When the seedling emerges from the soil it is curved. The curved portion, the hypocotyl, pushes through the soil. As germination continues the hypocotyl straightens and carries the cotyledons and the plumule above the soil surface. This type of germination where the cotyledons are carried above the soil is calledEpigeal Germination. Examples of other seeds that exhibit epigeal germination are those of most dicotyledons plants such seeds includes castor oil seeds, groundnuts, cotton and Bambara nuts. Epigeal germination occurs also in a few monocotyledonous seeds such as onions and lilies.

Germination of maize grain follows a different pattern from that of a bean seed.
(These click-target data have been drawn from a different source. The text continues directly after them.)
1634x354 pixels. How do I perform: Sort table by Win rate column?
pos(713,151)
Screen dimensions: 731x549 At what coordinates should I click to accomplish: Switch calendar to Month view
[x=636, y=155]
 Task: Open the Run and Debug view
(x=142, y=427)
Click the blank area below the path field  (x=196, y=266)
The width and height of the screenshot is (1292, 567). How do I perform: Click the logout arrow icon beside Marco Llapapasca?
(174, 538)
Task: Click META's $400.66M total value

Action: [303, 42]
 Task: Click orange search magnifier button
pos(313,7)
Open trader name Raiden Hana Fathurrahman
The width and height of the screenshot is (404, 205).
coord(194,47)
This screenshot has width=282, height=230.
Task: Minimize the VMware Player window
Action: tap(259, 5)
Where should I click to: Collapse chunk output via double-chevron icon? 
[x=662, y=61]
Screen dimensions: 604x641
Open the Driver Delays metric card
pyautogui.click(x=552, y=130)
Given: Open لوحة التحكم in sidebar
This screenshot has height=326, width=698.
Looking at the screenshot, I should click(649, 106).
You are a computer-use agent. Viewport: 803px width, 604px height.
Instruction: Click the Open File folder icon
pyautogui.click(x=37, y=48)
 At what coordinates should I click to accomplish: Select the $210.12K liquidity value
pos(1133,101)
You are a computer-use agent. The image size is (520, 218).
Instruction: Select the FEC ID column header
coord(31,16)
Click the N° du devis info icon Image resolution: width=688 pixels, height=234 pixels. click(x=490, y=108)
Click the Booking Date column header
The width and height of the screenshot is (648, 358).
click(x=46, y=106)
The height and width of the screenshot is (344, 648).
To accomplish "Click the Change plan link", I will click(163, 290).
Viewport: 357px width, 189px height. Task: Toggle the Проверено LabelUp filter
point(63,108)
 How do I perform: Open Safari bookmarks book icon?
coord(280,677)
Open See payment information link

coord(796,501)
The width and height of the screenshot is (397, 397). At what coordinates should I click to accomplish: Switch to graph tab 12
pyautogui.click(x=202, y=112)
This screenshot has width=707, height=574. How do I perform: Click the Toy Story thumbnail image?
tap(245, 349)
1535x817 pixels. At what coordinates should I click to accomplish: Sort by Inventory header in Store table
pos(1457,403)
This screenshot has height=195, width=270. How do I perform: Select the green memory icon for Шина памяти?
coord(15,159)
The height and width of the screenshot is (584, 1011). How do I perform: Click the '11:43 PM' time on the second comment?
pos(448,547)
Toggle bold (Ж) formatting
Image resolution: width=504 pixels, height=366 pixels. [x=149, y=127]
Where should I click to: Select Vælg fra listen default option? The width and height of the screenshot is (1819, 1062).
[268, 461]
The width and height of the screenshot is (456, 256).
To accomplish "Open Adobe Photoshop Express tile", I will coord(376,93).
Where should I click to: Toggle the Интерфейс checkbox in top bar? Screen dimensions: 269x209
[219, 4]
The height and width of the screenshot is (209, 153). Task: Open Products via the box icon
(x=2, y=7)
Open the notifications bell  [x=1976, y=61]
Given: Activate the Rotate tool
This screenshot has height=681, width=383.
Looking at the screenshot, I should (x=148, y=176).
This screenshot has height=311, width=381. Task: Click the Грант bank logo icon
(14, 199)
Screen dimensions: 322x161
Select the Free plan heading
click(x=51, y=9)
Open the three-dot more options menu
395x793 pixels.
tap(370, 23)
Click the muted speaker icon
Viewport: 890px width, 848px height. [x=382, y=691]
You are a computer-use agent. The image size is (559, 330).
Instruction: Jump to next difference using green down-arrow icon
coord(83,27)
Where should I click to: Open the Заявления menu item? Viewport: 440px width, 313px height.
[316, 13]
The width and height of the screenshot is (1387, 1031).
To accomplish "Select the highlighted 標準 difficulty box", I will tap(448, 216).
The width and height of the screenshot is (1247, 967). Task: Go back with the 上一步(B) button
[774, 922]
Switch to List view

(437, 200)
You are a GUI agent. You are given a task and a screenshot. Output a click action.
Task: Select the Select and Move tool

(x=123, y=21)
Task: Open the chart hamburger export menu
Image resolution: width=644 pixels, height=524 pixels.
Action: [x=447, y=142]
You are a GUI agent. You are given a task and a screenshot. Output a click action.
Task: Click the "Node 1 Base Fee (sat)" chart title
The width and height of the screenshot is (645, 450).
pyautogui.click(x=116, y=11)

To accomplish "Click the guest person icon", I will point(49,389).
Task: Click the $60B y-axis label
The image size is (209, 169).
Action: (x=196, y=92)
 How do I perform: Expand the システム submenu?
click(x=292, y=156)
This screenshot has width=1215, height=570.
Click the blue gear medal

The plumule pushes its way out of the soil while the cotyledon remains underground. The plumule does not form a hook as in bean seeds. This type of germination in which the cotyledons remains underground is called hypogeal germination. Other examples of grains exhibitions hypogeal germination are wheat, sorghum and millet. A few dicotyledonous seed such as kidney beans and broad beans exhibit hypogeal germination.

Germination can occur only in a seed, which is viable. A viable seed is one in which the embryo is alive. The length of time of a seed can remain viable carries in different species. Many seeds remain viable up to 50 years if properly stored.